DART’s future role is becoming more complicated, Mr. Izatt explained, with the reality of complex disasters and humanitarian needs that extend beyond things like earthquakes with the rise of extreme climate change disasters. Humanitarian relief in a war zone is also a tricky thing to navigate since DART needs to be invited into a country, and they work with and for ambassadors and local governments, since they come with the full weight of the Canadian military. They operate in overwhelming disaster conditions where the military needs to be called in as a last resort.
Extreme weather includes unexpectable, unusual, unpredictable severe or unseasonal weather; weather at the extremes of the historical distribution—the range that has been seen in the past. In recent years some extreme weather events have been attributed to human-induced global warming,with studies indicating an increasing threat from extreme weather in the future. Extreme weather conditions cause significant loss of life, a large number of injuries, as well as destruction of property, leaving thousands of people requiring humanitarian support.
The Disaster Assistance Response Team (DART) is a multidisciplinary organization composed of military members and civilians from Global Affairs Canada, designed to deploy on short notice anywhere in the world in response to situations ranging from natural disasters to complex humanitarian emergencies.

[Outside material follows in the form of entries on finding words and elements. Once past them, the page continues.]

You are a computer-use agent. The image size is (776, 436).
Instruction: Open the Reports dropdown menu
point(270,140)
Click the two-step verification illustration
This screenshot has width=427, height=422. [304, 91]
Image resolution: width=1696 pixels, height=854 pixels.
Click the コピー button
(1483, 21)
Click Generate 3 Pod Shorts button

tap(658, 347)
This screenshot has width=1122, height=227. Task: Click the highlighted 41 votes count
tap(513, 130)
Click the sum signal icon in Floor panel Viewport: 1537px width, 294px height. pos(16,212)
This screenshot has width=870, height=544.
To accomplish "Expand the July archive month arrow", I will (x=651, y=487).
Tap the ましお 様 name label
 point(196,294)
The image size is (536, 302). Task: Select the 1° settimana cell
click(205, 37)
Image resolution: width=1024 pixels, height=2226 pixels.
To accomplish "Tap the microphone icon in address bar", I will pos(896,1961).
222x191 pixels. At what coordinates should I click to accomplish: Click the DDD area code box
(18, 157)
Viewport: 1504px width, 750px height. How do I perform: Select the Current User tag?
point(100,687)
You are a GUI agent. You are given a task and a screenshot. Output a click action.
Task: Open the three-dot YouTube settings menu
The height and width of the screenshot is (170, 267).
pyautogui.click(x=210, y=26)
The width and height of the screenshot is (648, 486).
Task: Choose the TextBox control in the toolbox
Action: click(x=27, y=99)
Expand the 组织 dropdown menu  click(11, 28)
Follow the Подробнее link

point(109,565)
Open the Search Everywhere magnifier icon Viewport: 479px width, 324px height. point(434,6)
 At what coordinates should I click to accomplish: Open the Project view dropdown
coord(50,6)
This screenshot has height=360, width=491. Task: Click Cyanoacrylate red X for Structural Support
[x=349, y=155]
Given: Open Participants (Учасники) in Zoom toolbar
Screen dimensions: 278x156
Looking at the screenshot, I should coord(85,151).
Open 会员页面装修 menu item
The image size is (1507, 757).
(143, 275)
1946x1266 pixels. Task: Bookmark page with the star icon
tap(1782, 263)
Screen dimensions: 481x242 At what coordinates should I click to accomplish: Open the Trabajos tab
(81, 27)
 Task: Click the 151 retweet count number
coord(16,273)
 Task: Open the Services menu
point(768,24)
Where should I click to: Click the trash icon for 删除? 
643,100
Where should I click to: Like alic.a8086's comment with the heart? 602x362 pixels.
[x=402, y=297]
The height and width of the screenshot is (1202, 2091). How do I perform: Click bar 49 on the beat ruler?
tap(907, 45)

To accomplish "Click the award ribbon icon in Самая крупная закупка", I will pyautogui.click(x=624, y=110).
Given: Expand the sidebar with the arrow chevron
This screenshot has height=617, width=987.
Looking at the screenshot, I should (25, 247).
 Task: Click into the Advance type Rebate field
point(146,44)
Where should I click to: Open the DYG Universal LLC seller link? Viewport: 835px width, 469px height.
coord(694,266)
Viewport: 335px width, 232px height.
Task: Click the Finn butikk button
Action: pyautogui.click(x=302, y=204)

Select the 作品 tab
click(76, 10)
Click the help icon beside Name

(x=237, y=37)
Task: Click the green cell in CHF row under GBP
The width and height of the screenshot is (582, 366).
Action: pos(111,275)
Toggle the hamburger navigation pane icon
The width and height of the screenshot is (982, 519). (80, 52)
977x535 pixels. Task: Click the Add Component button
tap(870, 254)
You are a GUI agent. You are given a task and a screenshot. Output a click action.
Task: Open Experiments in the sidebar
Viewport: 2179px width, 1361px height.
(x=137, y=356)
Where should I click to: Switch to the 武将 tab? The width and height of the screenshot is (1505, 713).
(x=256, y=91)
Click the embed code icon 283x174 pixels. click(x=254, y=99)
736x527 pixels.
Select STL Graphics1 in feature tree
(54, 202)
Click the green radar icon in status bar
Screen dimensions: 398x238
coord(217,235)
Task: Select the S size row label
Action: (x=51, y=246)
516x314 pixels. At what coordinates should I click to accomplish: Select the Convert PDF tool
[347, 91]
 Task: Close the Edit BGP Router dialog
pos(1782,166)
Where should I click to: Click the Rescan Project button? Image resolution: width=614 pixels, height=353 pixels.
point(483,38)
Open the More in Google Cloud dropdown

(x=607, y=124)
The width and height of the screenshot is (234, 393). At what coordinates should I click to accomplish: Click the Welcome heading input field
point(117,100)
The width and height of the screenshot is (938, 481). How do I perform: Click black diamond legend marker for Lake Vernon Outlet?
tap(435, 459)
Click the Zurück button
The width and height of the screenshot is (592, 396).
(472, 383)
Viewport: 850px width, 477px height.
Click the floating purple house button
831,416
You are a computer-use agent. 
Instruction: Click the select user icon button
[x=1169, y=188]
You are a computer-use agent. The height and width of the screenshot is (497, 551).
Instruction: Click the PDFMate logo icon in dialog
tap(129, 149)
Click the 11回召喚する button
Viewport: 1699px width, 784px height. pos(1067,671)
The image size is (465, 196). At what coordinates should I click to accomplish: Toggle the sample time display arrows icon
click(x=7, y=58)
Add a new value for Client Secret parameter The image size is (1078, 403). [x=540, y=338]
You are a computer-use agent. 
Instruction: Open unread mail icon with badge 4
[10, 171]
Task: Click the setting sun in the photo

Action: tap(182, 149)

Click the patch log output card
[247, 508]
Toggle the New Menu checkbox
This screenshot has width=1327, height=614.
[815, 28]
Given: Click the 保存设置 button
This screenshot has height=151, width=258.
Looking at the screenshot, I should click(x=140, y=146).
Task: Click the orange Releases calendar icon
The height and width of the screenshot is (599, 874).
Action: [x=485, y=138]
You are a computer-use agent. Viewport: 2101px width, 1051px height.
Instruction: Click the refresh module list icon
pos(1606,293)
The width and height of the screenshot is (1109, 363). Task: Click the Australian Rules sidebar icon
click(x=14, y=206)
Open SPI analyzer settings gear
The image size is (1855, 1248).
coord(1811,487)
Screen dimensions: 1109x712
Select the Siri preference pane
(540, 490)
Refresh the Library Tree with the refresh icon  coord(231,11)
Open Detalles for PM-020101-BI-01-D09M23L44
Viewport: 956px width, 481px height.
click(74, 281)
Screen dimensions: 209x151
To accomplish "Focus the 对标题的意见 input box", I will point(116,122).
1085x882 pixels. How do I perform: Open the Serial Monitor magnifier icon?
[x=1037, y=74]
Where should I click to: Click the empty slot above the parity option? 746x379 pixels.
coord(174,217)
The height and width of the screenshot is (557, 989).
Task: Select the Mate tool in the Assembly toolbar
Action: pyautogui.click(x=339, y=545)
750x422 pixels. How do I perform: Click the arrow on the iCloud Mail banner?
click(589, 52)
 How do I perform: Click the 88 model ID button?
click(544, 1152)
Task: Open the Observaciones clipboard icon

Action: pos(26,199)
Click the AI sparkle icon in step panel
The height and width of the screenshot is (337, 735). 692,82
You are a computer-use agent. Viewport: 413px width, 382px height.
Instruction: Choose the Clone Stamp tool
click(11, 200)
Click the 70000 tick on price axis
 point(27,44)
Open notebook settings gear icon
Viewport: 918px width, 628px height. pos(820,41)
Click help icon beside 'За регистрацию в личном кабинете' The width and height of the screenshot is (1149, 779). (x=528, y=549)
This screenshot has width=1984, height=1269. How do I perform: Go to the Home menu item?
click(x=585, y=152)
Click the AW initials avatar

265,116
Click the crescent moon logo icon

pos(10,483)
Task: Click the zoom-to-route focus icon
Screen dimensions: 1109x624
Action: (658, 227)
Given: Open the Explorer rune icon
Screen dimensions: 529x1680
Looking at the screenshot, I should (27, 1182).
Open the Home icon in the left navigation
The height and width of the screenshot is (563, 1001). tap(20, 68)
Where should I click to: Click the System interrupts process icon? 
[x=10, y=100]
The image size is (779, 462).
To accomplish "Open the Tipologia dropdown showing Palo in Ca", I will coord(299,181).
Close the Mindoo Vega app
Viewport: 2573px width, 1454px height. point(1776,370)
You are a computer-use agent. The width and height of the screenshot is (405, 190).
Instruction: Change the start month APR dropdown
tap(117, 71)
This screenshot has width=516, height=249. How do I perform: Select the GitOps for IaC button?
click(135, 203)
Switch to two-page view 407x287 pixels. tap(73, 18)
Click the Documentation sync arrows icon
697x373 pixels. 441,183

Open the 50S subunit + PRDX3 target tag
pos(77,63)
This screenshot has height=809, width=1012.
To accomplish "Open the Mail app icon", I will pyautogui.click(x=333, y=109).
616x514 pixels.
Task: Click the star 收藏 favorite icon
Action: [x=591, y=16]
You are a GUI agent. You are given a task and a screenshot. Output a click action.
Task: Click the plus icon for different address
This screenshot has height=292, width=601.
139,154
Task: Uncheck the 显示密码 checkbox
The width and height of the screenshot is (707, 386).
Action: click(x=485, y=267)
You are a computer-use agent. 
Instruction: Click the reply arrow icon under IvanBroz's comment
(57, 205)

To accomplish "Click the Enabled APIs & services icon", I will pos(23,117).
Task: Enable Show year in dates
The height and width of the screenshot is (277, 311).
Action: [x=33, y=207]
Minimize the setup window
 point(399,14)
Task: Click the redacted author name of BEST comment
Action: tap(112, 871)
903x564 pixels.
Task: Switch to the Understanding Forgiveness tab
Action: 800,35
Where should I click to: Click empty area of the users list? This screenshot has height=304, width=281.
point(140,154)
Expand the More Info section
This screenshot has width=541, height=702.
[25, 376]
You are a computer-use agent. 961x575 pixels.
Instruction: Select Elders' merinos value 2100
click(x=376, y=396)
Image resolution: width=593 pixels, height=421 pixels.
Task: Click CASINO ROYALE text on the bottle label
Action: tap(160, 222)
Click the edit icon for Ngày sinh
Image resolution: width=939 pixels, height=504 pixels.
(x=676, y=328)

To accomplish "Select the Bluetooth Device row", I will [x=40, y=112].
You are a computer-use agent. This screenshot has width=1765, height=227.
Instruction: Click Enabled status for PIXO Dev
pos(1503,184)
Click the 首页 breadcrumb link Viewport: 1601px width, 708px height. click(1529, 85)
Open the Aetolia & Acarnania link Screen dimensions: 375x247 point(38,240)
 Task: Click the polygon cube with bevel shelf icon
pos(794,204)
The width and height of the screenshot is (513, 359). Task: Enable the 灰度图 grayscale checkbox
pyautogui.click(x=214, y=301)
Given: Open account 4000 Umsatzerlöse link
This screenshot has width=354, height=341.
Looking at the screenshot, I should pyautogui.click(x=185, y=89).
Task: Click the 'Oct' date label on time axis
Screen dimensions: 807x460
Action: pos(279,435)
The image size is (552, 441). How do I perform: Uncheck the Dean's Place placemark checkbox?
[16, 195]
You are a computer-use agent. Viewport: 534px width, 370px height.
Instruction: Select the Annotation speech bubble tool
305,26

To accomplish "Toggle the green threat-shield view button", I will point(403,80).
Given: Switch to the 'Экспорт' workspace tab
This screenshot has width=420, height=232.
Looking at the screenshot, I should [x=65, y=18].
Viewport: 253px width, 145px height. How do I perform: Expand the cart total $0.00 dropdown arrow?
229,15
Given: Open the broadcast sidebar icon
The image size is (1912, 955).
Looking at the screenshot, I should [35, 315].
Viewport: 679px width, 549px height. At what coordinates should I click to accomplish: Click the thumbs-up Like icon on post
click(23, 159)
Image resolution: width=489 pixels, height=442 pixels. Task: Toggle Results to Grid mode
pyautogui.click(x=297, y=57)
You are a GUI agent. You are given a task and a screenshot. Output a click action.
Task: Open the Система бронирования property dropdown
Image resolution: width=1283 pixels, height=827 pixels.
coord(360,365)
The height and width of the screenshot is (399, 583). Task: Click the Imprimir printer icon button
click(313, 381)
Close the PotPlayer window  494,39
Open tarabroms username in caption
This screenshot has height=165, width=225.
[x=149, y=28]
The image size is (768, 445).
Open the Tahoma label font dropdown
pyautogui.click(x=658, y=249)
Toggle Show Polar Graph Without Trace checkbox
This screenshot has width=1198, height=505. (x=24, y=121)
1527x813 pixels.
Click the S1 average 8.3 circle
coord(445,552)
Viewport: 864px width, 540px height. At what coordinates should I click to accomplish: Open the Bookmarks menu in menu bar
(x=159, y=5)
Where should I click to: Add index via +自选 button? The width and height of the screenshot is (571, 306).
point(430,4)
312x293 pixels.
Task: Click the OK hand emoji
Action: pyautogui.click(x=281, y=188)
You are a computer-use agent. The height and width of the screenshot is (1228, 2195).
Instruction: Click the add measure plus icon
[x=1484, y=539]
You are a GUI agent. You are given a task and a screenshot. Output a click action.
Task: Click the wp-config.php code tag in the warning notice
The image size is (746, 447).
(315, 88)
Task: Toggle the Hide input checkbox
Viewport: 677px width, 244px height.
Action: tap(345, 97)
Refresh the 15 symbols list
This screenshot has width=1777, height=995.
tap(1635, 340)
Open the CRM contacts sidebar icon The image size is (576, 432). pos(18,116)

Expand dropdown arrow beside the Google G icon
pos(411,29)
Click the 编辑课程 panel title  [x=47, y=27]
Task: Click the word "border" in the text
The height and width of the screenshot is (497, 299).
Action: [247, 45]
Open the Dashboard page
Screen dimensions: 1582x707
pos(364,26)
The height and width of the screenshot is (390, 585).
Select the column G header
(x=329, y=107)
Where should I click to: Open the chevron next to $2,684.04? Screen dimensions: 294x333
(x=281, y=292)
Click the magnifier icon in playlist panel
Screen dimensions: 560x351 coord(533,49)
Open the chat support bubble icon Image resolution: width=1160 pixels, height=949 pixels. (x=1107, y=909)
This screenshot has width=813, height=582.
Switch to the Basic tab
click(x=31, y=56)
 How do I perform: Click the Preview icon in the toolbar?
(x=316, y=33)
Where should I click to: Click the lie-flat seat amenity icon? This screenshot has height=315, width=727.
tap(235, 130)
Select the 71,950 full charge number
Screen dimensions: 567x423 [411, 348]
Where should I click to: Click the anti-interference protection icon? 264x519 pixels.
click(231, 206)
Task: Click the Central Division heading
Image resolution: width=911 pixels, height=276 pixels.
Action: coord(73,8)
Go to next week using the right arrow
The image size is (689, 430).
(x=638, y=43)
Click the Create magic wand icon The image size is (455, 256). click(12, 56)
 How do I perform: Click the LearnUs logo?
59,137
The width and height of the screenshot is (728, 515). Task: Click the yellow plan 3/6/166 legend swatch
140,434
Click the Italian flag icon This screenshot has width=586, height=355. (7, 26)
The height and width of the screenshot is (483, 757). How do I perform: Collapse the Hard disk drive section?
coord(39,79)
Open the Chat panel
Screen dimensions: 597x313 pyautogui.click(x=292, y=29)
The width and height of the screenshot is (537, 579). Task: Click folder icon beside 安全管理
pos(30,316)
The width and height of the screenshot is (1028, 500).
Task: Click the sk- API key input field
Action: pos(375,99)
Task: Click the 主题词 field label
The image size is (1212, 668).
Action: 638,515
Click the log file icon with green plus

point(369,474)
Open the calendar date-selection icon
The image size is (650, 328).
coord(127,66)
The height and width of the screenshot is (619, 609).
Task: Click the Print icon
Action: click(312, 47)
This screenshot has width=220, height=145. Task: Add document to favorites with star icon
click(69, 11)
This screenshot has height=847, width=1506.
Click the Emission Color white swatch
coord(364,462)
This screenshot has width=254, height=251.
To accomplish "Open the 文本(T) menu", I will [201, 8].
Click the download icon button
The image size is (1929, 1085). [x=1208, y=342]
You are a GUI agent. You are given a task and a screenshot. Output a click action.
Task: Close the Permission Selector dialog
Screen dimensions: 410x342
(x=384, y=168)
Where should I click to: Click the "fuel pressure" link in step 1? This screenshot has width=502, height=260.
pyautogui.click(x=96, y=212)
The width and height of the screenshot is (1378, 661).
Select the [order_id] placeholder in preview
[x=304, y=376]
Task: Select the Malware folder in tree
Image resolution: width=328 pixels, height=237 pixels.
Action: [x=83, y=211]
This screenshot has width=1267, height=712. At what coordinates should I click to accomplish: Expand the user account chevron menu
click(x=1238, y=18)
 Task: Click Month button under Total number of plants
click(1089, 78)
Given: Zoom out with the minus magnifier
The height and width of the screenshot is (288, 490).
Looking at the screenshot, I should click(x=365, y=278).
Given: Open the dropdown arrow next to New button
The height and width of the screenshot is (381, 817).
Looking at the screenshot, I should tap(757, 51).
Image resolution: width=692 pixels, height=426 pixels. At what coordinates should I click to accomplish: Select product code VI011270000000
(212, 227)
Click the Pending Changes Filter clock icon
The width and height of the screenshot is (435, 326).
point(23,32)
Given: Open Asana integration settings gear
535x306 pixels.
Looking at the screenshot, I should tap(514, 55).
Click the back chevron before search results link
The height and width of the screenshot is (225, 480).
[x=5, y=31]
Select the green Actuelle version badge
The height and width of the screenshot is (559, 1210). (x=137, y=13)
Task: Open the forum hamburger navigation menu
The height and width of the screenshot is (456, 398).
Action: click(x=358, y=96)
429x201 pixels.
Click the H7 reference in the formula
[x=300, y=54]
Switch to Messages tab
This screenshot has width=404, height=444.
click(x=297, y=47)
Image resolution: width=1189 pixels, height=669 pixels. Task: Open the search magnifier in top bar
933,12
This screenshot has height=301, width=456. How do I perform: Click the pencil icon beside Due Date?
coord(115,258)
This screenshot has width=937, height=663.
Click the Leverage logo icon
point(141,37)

It is one component of the Government of Canada’s toolkit to respond to natural disasters abroad. Lieutenant – Colonel Ed Izatt, the Commanding Officer of the DART, will provide insights about extreme weather and examples of the diverse capabilities the CAF possesses, and the importance of continued humanitarian support efforts around the globe.
About the speaker:
Lieutenant-Colonel Edward Izatt is the designated Commanding Officer for the Canadian Armed Forces Disaster Assistance Response Team (DART). A Canadian Military Engineer by trade, his service since 1984 has been diverse.
His engineer duties, with a mixture of domestic and international operations, cover the complete military range from unit tactical command at 1 Combat Engineer Regiment (Edmonton) to strategic Chief Engineer – Current Operations, NATO Supreme Headquarters Allied Powers Europe (SHAPE -Belgium).
As a general staff and liaison officer he has been employed by alliance and coalition organizations in Europe, the Middle East, and Southwest Asia. His Canadian Army institutional posts include Section Chief for Army Professional Development; chief personnel management and policies – Army Western Area (J1); and Dean of the Canadian Army Command and Staff College. He is currently the chief engineer at the 1st Canadian Division, Kingston.